_EXERCISE GOAL_. Each time a line of the listing holds "header", copy that line.

_MATERIAL PROVIDED_.
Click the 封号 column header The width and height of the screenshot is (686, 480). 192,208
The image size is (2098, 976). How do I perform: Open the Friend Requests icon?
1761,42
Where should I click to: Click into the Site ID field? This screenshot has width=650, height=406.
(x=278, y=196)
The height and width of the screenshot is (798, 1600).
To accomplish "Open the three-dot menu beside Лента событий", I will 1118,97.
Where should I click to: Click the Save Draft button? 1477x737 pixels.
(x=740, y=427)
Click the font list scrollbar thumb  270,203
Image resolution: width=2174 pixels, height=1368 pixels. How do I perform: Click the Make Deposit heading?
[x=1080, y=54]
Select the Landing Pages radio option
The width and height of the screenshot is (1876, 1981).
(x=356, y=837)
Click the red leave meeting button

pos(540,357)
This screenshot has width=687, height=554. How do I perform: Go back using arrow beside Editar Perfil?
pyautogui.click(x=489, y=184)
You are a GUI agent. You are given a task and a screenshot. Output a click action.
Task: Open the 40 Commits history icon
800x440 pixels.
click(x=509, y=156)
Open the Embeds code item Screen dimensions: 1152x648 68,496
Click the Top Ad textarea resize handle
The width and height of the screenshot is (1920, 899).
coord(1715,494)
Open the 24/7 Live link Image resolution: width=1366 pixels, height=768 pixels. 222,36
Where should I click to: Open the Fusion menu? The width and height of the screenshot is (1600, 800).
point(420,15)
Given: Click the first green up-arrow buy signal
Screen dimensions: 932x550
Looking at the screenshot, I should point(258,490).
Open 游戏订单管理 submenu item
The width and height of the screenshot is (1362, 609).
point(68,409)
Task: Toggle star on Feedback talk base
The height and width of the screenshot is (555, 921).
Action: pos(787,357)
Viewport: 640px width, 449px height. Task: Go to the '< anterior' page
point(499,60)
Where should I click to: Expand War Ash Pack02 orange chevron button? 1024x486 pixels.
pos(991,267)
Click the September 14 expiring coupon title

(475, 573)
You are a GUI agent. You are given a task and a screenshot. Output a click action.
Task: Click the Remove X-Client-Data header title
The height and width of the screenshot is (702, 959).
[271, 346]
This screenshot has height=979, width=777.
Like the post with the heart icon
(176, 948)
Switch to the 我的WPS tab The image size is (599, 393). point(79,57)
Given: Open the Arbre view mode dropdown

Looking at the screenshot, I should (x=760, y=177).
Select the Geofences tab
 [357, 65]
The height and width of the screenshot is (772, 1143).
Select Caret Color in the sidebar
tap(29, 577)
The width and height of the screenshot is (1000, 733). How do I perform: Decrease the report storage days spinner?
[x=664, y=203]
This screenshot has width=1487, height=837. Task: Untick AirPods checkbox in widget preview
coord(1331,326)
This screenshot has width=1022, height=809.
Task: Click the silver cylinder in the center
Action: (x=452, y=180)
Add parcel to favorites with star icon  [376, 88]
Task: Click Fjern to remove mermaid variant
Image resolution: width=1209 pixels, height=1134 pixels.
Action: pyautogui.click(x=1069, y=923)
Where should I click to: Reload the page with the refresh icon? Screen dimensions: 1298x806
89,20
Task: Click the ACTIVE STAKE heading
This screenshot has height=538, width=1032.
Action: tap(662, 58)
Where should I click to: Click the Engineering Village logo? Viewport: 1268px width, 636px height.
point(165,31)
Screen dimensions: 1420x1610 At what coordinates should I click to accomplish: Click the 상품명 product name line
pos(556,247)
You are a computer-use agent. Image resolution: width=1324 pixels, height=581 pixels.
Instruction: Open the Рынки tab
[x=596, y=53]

_RESPONSE FOR THIS EXERCISE_.
Click the 封号 column header The width and height of the screenshot is (686, 480). 192,208
Task: Click the Remove X-Client-Data header title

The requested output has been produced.